Friday, July 24, 2020

Abecedephobia

by Brett Rutherford

  

     after Barbara A. Holland

 

The letters of the alphabet

frighten me terribly.

They are sly, shameless

demons, and dangerous!

 

You open the inkwell

to release them, and off

they go. How will you ever

get control of them again?

 

Coming to life, they join,

separate. They ignore commands,

arranging themselves

on the paper, serif'd black

with horns and tails.

 

You scream at them

and implore in vain.

They do as they please,

preening and pairing up

shamelessly before you.

 

They gleefully expose

what you had hoped to conceal,

yet they refuse to voice

the truth that struggles deep

in your bowels, that one thing

you want to share with

    all of Mankind.

 

Why time and again

I took up this quill,

why time and again

I abandoned the act

of writing.
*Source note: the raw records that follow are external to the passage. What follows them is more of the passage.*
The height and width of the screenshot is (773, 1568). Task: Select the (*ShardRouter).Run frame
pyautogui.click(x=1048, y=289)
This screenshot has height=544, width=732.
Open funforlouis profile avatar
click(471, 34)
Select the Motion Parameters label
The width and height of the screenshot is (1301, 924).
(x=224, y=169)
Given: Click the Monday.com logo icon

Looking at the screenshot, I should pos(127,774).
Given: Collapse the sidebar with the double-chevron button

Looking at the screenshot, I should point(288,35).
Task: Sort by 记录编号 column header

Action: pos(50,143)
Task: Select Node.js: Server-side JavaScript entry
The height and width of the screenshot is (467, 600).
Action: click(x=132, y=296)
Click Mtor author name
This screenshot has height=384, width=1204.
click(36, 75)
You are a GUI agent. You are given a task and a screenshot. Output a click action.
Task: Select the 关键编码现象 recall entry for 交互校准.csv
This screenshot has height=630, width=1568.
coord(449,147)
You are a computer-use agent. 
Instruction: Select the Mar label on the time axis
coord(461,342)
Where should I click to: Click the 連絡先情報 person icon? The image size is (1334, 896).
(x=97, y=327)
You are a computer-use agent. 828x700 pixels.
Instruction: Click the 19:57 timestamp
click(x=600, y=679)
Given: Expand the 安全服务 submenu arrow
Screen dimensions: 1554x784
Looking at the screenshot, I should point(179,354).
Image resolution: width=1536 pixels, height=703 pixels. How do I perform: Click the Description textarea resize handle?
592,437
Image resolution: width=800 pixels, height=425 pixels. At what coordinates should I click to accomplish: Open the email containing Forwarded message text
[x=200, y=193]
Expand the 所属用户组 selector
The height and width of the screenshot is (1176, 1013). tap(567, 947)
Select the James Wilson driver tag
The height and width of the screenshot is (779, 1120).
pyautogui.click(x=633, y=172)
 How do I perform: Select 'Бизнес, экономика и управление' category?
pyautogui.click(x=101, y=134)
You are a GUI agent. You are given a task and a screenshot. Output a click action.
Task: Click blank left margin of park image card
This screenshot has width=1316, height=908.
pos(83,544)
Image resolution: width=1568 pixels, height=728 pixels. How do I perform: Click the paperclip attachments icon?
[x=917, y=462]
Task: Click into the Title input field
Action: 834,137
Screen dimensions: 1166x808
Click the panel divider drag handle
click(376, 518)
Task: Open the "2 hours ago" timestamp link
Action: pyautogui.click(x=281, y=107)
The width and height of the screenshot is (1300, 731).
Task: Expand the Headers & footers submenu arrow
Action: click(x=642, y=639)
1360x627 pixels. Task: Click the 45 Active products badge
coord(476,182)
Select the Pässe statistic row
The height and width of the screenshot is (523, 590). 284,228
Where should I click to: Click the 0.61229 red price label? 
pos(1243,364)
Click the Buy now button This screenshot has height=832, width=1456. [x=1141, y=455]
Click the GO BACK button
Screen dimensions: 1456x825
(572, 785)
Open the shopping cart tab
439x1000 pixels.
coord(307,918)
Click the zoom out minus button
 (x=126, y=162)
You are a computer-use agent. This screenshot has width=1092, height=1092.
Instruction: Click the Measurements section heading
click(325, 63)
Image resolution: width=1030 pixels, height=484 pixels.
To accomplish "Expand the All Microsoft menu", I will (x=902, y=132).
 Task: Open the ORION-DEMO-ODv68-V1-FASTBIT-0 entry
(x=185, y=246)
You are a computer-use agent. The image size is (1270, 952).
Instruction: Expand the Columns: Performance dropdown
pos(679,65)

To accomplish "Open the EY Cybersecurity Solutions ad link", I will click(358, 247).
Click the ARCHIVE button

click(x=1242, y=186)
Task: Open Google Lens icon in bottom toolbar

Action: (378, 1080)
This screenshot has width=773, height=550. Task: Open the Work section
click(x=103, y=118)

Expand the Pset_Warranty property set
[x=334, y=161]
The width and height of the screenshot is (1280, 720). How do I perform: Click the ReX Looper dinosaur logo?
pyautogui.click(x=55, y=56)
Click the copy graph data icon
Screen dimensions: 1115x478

Things,

if they are to be said at all

must be said in letters,

the little devils whose

conjunct joinings alone

make words that are more

than exclamations. The gods

must forgive me if "O!"

cannot convey my message.

 

Demons of the alphabet,

come take my hand.

Eyes closed, I cannot do this;

eyes open, I risk

the heart attack

of seeing what I say

too late to smudge

the fatal words away.

 

(based on a 1971-72 journal entry by Barbara A. Holland)

2 comments:

  1. Wonderful! This poem needs to be widely shared, especially among students.

    ReplyDelete
  2. absolutely brilliant the complete guide to the behavior of letters.